• Problem: In the entries below, the lines from the one with "Click the orange" through the one with "Click the tallest" are to be copied exactly; both ends count.

------ Entries supplied

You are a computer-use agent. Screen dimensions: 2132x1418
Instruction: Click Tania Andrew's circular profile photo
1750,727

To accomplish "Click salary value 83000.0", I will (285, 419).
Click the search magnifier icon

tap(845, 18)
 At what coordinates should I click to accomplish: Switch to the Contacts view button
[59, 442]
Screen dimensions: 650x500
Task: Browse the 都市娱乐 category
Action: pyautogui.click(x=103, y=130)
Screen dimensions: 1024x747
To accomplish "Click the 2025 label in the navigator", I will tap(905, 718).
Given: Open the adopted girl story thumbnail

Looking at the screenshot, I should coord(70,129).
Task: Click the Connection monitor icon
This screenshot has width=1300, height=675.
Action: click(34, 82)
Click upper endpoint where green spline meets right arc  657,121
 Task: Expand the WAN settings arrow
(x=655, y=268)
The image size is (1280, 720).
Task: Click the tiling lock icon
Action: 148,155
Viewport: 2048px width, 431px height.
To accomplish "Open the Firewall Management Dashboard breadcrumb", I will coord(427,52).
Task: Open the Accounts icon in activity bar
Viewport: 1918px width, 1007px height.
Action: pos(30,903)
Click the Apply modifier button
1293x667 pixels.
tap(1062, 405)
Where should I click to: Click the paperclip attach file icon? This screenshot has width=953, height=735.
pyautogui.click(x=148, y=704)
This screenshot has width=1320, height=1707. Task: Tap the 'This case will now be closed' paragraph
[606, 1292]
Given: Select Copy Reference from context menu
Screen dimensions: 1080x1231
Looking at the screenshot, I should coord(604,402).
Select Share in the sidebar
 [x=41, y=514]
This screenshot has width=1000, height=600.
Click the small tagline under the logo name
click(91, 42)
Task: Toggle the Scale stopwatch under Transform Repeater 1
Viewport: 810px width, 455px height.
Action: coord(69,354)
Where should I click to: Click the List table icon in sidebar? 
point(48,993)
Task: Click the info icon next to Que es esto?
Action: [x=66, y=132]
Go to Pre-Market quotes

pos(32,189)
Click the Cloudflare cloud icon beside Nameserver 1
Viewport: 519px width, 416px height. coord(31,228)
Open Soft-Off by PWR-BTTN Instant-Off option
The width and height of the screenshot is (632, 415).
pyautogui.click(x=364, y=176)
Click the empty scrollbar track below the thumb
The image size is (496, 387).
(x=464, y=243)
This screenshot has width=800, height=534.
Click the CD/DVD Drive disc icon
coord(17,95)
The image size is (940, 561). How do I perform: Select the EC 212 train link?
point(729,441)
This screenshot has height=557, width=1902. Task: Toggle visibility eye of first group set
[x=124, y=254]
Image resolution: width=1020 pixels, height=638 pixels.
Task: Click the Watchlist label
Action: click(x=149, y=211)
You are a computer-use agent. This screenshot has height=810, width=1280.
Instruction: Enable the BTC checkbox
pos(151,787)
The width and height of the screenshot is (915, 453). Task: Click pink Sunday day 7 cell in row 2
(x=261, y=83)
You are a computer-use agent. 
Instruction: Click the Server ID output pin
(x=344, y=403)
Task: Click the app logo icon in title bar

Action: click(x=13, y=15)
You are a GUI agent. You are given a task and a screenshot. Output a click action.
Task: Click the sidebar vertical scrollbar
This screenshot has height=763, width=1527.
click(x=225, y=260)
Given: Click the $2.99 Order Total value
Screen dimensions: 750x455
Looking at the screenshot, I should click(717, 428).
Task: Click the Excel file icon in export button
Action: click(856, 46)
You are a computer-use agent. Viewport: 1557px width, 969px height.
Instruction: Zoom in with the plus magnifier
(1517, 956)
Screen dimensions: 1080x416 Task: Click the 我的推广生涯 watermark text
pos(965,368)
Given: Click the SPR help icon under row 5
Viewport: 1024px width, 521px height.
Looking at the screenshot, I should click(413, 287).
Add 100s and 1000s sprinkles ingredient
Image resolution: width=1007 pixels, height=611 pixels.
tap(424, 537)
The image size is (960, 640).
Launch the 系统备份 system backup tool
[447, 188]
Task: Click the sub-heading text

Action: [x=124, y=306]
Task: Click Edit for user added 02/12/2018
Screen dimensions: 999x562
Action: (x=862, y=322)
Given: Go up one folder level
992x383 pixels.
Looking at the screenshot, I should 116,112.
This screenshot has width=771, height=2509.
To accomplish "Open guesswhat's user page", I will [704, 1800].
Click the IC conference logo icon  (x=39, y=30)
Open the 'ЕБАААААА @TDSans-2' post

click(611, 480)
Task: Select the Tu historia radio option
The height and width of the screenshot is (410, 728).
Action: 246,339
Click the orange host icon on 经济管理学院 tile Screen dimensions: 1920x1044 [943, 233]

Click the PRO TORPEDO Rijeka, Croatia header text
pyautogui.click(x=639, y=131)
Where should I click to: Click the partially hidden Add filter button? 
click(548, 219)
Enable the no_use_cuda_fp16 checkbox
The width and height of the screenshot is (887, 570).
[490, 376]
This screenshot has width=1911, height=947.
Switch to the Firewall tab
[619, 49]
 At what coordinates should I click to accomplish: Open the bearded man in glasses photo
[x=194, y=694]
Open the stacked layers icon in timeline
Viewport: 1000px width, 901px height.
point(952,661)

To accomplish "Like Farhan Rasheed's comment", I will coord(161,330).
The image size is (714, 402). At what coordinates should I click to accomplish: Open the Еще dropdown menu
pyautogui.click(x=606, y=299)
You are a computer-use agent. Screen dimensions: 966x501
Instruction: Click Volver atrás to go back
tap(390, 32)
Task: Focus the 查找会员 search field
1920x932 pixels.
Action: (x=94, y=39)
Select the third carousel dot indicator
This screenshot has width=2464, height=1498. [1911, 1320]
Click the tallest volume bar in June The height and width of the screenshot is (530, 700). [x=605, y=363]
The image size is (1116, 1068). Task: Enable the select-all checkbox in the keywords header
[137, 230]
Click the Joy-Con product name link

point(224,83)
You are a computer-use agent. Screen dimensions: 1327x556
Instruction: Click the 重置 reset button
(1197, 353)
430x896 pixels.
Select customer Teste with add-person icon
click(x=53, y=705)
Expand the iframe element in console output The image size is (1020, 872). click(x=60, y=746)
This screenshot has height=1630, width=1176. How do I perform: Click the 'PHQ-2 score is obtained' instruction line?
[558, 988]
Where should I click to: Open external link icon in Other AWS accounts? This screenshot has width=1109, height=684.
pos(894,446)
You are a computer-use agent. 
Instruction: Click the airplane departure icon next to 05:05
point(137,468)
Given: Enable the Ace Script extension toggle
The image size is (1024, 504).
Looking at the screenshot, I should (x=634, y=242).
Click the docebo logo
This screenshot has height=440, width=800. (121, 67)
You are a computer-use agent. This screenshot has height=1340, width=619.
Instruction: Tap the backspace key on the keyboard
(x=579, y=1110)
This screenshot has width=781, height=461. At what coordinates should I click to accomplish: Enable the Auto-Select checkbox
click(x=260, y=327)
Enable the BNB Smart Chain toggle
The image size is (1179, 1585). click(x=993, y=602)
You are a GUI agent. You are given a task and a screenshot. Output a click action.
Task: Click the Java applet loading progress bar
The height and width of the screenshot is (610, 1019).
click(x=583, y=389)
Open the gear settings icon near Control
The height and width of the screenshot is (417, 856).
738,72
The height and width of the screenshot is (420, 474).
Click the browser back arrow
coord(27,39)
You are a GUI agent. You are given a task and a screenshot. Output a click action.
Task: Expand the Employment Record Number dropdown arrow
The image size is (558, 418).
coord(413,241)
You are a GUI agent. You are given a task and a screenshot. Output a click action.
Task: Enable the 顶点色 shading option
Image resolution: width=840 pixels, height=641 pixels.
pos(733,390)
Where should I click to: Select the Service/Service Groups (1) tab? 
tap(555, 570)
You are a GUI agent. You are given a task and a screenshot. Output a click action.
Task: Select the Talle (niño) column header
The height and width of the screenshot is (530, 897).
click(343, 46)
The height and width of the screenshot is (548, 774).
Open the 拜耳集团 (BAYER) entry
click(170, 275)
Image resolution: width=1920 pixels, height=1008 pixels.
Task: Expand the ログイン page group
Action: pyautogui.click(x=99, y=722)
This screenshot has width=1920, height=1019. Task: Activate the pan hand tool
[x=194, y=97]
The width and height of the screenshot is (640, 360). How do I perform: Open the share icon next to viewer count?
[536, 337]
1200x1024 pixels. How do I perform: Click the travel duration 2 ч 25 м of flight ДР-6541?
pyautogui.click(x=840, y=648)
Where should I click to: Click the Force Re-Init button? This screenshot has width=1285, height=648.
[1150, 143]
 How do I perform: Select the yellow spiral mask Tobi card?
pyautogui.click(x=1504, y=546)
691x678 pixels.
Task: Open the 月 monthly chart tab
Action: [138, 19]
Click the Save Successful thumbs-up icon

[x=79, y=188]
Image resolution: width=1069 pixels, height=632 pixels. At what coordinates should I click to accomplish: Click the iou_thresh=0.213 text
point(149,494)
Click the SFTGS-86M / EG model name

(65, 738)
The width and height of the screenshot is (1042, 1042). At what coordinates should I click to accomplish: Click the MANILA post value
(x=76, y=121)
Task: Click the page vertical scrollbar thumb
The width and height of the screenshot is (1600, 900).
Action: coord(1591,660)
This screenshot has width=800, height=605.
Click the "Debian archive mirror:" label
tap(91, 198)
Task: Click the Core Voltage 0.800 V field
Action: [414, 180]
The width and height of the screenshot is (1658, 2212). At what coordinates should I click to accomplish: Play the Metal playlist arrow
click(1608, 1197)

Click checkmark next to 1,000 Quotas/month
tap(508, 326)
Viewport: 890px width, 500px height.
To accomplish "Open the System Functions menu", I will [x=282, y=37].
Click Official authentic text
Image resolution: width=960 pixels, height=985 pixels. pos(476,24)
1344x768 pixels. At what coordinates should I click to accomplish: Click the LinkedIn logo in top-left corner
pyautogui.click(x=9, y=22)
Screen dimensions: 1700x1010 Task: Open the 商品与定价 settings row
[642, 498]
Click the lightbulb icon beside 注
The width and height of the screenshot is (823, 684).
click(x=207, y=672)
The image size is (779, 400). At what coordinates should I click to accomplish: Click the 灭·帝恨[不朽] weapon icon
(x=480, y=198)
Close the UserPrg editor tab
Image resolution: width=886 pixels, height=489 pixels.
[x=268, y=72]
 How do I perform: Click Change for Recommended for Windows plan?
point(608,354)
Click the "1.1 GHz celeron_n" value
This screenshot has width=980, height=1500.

------------

• Result for this exercise:
Click the orange host icon on 经济管理学院 tile Screen dimensions: 1920x1044 [943, 233]

Click the PRO TORPEDO Rijeka, Croatia header text
pyautogui.click(x=639, y=131)
Where should I click to: Click the partially hidden Add filter button? 
click(548, 219)
Enable the no_use_cuda_fp16 checkbox
The width and height of the screenshot is (887, 570).
[490, 376]
This screenshot has width=1911, height=947.
Switch to the Firewall tab
[619, 49]
 At what coordinates should I click to accomplish: Open the bearded man in glasses photo
[x=194, y=694]
Open the stacked layers icon in timeline
Viewport: 1000px width, 901px height.
point(952,661)

To accomplish "Like Farhan Rasheed's comment", I will coord(161,330).
The image size is (714, 402). At what coordinates should I click to accomplish: Open the Еще dropdown menu
pyautogui.click(x=606, y=299)
You are a computer-use agent. Screen dimensions: 966x501
Instruction: Click Volver atrás to go back
tap(390, 32)
Task: Focus the 查找会员 search field
1920x932 pixels.
Action: (x=94, y=39)
Select the third carousel dot indicator
This screenshot has width=2464, height=1498. [1911, 1320]
Click the tallest volume bar in June The height and width of the screenshot is (530, 700). [x=605, y=363]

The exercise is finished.